Rewrite the items below, changing every "swatch" to "chip" and leaving everything else the same.
**** SUPPLIED MATERIAL ****
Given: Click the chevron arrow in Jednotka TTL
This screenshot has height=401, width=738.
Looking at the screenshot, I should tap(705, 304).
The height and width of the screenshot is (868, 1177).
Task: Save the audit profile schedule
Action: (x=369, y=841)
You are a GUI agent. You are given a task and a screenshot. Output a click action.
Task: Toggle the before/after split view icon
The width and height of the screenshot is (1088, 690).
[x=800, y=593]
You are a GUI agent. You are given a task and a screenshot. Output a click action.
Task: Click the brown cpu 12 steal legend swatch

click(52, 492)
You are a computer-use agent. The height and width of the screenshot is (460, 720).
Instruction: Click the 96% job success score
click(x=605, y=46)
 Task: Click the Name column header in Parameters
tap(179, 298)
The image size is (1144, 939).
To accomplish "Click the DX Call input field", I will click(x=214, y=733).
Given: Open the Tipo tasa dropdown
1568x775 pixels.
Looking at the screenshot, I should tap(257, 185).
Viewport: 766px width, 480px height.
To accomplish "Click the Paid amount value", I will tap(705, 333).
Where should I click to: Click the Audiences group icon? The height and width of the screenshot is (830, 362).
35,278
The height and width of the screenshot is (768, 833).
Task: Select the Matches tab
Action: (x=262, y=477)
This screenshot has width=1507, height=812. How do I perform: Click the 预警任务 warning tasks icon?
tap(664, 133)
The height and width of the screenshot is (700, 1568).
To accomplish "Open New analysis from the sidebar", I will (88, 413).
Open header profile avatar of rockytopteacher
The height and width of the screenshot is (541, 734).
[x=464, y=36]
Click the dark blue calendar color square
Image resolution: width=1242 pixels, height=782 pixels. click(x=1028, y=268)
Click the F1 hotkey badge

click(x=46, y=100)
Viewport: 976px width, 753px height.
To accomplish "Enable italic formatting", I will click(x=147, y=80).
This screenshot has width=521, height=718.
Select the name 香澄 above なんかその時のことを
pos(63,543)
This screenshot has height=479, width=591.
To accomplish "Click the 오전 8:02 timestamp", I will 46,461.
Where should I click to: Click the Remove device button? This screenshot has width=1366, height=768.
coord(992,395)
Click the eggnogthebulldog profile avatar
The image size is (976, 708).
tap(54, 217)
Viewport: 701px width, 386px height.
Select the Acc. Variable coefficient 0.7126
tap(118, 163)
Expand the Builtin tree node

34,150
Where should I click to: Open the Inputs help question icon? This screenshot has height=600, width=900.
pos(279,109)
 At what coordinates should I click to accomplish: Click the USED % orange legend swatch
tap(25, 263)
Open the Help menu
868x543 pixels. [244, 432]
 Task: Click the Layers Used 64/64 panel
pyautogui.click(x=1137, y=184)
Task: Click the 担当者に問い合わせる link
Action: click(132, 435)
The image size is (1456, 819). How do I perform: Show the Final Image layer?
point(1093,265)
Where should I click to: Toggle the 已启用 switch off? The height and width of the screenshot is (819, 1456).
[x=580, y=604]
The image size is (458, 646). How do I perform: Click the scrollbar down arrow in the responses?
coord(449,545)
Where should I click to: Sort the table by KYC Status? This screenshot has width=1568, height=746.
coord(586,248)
****
» **ANSWER IN FULL**:
Given: Click the chevron arrow in Jednotka TTL
This screenshot has height=401, width=738.
Looking at the screenshot, I should tap(705, 304).
The height and width of the screenshot is (868, 1177).
Task: Save the audit profile schedule
Action: (x=369, y=841)
You are a GUI agent. You are given a task and a screenshot. Output a click action.
Task: Toggle the before/after split view icon
The width and height of the screenshot is (1088, 690).
[x=800, y=593]
You are a GUI agent. You are given a task and a screenshot. Output a click action.
Task: Click the brown cpu 12 steal legend chip

click(52, 492)
You are a computer-use agent. The height and width of the screenshot is (460, 720).
Instruction: Click the 96% job success score
click(x=605, y=46)
 Task: Click the Name column header in Parameters
tap(179, 298)
The image size is (1144, 939).
To accomplish "Click the DX Call input field", I will click(x=214, y=733).
Given: Open the Tipo tasa dropdown
1568x775 pixels.
Looking at the screenshot, I should tap(257, 185).
Viewport: 766px width, 480px height.
To accomplish "Click the Paid amount value", I will tap(705, 333).
Where should I click to: Click the Audiences group icon? The height and width of the screenshot is (830, 362).
35,278
The height and width of the screenshot is (768, 833).
Task: Select the Matches tab
Action: (x=262, y=477)
This screenshot has width=1507, height=812. How do I perform: Click the 预警任务 warning tasks icon?
tap(664, 133)
The height and width of the screenshot is (700, 1568).
To accomplish "Open New analysis from the sidebar", I will (88, 413).
Open header profile avatar of rockytopteacher
The height and width of the screenshot is (541, 734).
[x=464, y=36]
Click the dark blue calendar color square
Image resolution: width=1242 pixels, height=782 pixels. click(x=1028, y=268)
Click the F1 hotkey badge

click(x=46, y=100)
Viewport: 976px width, 753px height.
To accomplish "Enable italic formatting", I will click(x=147, y=80).
This screenshot has width=521, height=718.
Select the name 香澄 above なんかその時のことを
pos(63,543)
This screenshot has height=479, width=591.
To accomplish "Click the 오전 8:02 timestamp", I will 46,461.
Where should I click to: Click the Remove device button? This screenshot has width=1366, height=768.
coord(992,395)
Click the eggnogthebulldog profile avatar
The image size is (976, 708).
tap(54, 217)
Viewport: 701px width, 386px height.
Select the Acc. Variable coefficient 0.7126
tap(118, 163)
Expand the Builtin tree node

34,150
Where should I click to: Open the Inputs help question icon? This screenshot has height=600, width=900.
pos(279,109)
 At what coordinates should I click to accomplish: Click the USED % orange legend chip
tap(25, 263)
Open the Help menu
868x543 pixels. [244, 432]
 Task: Click the Layers Used 64/64 panel
pyautogui.click(x=1137, y=184)
Task: Click the 担当者に問い合わせる link
Action: click(132, 435)
The image size is (1456, 819). How do I perform: Show the Final Image layer?
point(1093,265)
Where should I click to: Toggle the 已启用 switch off? The height and width of the screenshot is (819, 1456).
[x=580, y=604]
The image size is (458, 646). How do I perform: Click the scrollbar down arrow in the responses?
coord(449,545)
Where should I click to: Sort the table by KYC Status? This screenshot has width=1568, height=746.
coord(586,248)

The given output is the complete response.